Atualmente, na especialidade de psiquiatria da infância e adolescência, consultando o Portal dos Tempos Médios de Espera do SNS, é possível aferir que, independentemente do nível de prioridade, metade das consultas realizadas não cumpre o tempo máximo de resposta garantido (TMRG) - uma métrica definida pela ERS para garantir o acesso "a cuidados de saúde em tempo considerado clinicamente aceitável", lê-se no portal do SNS24. No caso do Hospital de Braga, a consulta de prioridade "normal" de psiquiatria da infância e adolescência tem uma espera média de 357 dias, mais do dobro dos 150 dias recomendados.
Triplo do tempo ideal
No caso dos adultos, quase metade das consultas "muito prioritárias" são feitas fora do tempo máximo. Com um limite estipulado para 30 dias, há pessoas a esperar 76 dias (caso do Centro Hospitalar Póvoa de Varzim/Vila do Conde). Nas consultas "prioritárias", em que o TMRG é de 60 dias, os pacientes do Hospital Beatriz Ângelo esperam agora 182 dias - três vezes mais do que o recomendado. Também na psiquiatria um doente com prioridade "normal" pode chegar a esperar quase um ano (336 dias, no Hospital Distrital de Santarém).

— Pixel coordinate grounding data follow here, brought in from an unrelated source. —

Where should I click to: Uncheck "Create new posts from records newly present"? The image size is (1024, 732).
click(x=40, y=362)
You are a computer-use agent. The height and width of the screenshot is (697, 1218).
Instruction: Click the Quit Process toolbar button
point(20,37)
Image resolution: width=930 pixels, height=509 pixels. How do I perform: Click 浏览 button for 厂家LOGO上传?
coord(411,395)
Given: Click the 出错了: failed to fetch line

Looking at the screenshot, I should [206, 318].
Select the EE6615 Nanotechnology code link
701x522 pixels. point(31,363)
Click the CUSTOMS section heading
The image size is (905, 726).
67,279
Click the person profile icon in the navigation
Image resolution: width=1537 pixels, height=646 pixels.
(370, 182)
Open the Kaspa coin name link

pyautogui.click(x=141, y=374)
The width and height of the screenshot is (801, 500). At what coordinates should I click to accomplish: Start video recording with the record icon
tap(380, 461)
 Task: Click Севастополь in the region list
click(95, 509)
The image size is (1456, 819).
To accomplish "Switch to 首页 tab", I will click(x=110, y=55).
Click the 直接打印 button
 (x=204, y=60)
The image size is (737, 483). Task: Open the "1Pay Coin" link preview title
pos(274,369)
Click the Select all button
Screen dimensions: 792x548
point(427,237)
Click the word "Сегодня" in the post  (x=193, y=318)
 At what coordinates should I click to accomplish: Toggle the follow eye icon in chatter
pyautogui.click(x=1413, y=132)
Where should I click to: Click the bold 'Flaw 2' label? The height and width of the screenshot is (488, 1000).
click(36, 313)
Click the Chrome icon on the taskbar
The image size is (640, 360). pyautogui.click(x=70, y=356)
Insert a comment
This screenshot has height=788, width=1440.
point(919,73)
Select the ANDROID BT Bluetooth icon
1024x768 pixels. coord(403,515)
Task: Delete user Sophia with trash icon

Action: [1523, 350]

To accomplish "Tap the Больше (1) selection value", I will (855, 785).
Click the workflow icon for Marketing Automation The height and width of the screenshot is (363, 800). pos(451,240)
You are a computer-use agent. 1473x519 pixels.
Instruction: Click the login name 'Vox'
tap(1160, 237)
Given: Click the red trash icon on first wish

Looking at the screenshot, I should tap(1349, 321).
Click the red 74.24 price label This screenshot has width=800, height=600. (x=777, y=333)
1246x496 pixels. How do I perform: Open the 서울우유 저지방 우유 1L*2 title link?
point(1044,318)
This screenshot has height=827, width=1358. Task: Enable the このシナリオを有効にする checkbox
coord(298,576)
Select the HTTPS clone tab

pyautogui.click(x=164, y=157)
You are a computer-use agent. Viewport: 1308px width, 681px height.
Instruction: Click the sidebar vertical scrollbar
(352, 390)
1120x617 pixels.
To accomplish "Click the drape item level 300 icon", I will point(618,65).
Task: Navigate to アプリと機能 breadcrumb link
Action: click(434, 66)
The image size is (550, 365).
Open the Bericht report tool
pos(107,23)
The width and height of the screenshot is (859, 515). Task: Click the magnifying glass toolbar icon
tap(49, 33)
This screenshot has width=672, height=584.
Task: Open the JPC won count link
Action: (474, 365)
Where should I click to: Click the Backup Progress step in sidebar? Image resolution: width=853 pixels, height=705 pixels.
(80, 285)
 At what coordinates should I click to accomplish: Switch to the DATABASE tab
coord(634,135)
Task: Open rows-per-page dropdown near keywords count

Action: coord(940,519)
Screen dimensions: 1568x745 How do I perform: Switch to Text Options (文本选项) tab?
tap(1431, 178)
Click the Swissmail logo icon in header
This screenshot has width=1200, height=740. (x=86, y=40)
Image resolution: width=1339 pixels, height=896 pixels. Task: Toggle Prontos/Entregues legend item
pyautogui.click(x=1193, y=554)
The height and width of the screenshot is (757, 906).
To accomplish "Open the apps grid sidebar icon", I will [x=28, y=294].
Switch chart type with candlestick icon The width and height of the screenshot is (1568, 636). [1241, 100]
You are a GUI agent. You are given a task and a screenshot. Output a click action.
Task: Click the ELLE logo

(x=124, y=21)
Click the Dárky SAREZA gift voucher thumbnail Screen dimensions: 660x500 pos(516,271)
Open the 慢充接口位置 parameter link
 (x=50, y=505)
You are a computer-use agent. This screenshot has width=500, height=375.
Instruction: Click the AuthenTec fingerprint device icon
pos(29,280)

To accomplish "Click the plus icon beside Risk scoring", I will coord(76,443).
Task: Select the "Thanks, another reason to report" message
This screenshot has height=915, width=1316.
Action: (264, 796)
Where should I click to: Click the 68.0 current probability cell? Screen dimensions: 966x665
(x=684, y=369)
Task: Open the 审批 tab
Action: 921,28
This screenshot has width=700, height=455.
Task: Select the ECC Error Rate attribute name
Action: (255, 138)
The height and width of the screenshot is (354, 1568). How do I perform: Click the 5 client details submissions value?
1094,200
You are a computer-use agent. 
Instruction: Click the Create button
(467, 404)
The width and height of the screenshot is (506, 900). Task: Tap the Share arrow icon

Questionado pelo JN, o Ministério da Saúde não comenta o agravamento dos tempos de espera. A tutela garante "estar em curso a recuperação da capacidade dos serviços, através do aumento dos recursos humanos". O vice-presidente da Sociedade Portuguesa de Psiquiatria e Saúde Mental (SPPSM), Albino Oliveira-Maia, acredita que o aumento do tempo de resposta é consequência, por um lado, do aumento da procura, que leva a uma sobrecarga, e, por outro, do "esvaziamento da capacidade técnica", com várias transferências para o serviço privado.
As chamadas para as linhas de crise psicológica provam também que os pedidos de ajuda continuam elevados. Em 2022, foram 23 570, no total das seis linhas analisadas pelo JN. A estas, juntam-se as 64 772 efetuadas para a Linha de Apoio Psicológico (LAP) do SNS 24. De 2021 para 2022, regista-se uma diminuição ligeira do número de chamadas (menos 1,73% e menos 7,39%, nas linhas e na LAP, respetivamente).
Face ao elevado número de pedidos de ajuda, a psiquiatra Ana Matos Pires sublinha que a maioria é feita sem um diagnóstico formal. "As chamadas aumentaram porque se fala mais de saúde mental. O que não significa que estejamos mais doentes". A médica psiquiatra aponta como fragilidades a pouca abrangência horária das linhas e o não encaminhamento, afirmando que é necessário criar uma linha pública focada em pensamentos suicidários.